3 GAES Centros Auditivos (A Corbella - G Marino) 5.8 miles to leader

4 Neutrogena (G Altadill - Muñoz J) 16 miles to leader

5 Renault Captur (J Riechers - S Audigane) 41.5 miles to leader

6 One Planet One Ocean & Pharmaton (A Gelabert - Costa D) 44.2 miles to leader

7 We Are Water (B Garcia - Garcia W) 63 miles to leader

8 Spirit of Hungary (N F - C Colman) 75.9 miles to leader

Skippers quotes:

Guillermo Altadill (ESP), Neutrogena:

“The first night was OK. The conditions at the start were a little bit stressful with no wind and with a lot of changes of pressure, so when we got the wind later on, about four hours after the start, things became more quiet [on board] and we started reaching with a good speed.

“So we spent the night reaching quite fast and trying to not lose contact with the boats in front of us. We lost a little bit against Hugo Boss and Cheminées Poujoulat, but still we can see Poujoulat on our port side. So it’s good, we lost a little bit but we are still in contact with them, so we are hoping after Gibraltar we can come back when conditions become a little bit unstable again.

“Between here and Gibraltar it's going to be still downwind.

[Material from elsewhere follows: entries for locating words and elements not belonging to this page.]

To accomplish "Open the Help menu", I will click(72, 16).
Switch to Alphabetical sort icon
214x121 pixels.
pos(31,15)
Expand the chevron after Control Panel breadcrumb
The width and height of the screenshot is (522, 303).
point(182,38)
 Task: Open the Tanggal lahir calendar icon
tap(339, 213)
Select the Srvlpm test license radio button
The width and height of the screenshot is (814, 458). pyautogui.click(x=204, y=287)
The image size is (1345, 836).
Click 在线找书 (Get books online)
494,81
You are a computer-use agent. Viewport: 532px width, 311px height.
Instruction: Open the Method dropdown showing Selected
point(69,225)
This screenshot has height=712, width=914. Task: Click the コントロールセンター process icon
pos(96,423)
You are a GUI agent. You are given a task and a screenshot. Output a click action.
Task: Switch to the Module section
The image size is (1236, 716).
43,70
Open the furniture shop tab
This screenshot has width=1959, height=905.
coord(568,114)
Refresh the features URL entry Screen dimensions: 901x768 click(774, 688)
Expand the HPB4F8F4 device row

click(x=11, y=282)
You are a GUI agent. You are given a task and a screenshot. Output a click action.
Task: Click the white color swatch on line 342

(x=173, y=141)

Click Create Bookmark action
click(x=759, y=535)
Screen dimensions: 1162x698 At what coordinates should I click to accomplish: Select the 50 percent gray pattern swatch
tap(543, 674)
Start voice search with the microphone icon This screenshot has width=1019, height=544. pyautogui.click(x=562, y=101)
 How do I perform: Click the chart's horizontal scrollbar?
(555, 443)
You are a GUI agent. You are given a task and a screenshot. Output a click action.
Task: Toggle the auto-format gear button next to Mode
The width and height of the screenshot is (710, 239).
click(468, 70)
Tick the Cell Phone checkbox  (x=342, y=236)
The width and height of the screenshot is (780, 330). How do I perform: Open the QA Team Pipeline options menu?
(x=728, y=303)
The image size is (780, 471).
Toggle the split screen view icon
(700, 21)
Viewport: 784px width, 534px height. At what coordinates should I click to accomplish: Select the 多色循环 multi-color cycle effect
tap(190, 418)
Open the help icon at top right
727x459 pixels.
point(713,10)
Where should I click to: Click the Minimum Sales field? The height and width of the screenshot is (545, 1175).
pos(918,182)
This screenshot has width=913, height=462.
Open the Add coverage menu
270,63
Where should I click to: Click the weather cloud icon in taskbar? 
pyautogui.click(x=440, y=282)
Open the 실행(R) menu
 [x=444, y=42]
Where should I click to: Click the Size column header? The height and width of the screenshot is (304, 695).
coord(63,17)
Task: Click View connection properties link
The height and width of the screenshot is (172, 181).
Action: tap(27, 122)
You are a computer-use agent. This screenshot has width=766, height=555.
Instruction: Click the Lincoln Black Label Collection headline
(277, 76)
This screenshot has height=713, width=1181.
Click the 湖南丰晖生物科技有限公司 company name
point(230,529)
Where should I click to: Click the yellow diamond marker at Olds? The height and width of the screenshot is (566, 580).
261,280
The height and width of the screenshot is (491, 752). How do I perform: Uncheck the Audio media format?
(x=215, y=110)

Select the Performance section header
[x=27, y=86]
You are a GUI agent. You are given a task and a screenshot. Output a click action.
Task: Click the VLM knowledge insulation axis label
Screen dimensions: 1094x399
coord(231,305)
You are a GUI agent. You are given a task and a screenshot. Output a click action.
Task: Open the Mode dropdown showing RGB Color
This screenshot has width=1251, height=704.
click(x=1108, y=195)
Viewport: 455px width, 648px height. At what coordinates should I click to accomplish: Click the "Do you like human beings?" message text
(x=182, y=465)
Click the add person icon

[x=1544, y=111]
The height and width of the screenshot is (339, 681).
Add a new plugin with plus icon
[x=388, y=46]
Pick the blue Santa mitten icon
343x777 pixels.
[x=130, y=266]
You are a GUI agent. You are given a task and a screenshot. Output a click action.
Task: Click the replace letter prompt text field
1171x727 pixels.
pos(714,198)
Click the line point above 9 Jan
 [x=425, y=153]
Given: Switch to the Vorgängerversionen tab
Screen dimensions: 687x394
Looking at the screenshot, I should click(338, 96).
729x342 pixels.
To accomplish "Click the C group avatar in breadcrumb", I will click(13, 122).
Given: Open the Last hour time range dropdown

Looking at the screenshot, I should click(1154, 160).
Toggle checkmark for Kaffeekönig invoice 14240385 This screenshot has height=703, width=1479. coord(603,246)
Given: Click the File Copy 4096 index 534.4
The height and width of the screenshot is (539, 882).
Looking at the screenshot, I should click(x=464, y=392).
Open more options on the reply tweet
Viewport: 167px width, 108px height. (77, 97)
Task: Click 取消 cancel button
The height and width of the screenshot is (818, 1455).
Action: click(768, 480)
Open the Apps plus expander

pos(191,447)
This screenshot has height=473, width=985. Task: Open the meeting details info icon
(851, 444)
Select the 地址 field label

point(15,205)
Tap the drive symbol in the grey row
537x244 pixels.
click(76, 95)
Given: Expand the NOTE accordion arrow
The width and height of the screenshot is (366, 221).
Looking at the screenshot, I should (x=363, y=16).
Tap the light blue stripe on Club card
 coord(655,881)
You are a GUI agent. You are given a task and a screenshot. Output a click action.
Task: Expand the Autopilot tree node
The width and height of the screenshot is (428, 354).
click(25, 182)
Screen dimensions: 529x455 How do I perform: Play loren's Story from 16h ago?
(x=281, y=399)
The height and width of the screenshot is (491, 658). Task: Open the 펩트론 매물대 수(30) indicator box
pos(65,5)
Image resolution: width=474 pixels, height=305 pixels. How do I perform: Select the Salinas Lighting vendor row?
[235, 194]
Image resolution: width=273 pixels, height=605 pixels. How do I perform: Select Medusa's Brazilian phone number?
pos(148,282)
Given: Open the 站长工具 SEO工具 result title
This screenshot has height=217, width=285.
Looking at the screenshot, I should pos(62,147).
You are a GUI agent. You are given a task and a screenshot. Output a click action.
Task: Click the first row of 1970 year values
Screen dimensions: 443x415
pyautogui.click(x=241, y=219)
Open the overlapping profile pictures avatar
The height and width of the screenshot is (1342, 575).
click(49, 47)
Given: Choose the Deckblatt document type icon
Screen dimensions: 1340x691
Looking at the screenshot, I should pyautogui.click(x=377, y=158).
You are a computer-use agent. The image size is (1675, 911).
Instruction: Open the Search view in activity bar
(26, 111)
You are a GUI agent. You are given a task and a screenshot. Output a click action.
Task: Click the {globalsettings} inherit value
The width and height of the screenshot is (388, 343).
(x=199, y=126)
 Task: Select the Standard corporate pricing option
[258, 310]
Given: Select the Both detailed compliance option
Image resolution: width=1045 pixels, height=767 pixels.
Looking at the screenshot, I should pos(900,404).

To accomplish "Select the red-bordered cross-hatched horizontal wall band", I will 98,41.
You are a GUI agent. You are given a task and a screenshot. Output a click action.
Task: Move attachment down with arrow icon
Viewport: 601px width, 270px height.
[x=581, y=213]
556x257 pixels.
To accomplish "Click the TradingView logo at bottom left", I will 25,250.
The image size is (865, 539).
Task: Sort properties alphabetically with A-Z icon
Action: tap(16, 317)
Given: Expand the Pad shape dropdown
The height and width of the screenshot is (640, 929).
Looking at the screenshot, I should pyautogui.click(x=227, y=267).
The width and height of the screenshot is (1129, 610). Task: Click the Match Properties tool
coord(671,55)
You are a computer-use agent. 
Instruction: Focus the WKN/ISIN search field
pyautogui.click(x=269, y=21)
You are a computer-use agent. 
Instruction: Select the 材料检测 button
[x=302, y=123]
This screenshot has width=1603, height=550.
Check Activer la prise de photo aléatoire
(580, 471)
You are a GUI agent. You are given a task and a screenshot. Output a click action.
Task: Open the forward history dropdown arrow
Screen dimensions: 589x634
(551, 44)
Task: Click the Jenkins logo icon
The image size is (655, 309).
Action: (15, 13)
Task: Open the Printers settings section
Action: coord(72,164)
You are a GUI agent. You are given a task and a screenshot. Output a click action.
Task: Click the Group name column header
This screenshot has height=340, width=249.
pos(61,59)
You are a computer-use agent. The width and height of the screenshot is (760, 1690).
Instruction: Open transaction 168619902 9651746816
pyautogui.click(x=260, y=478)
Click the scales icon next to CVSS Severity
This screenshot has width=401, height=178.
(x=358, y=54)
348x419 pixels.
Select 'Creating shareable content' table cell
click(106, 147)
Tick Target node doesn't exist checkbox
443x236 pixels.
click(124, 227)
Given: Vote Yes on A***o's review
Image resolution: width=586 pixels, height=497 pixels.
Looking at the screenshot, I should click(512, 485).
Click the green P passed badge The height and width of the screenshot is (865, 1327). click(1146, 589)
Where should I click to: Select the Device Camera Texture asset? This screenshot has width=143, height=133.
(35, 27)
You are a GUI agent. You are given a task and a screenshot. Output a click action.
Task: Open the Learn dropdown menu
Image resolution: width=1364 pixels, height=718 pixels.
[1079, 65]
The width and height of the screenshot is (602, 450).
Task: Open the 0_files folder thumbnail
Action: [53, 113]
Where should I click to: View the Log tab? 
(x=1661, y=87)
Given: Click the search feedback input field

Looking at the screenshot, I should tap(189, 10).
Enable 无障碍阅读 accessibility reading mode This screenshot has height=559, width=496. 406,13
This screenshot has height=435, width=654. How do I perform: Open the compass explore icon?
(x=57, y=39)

We already started going downwind with a good breeze. I think it’s going to increase a little bit, especially close to Gibraltar, so on the next 300 miles are going to be downwind and then we hope to pass Gibraltar probably tomorrow midday.”

Jörg Reichers (GER), Renault Captur:

“Well, we were doing pretty good until we had a problem with the spinnaker halyard [last] night where we lost about 12 miles because we had to go the top of mast and sort out the halyard, and the whole operation took about 1.5-2 hours, plus then cleaning up the mess. So it was roughly three hours we sailed without a spinnaker and we were doing 7 or 8 knots instead of 12-13 knots so it was an expensive mistake!”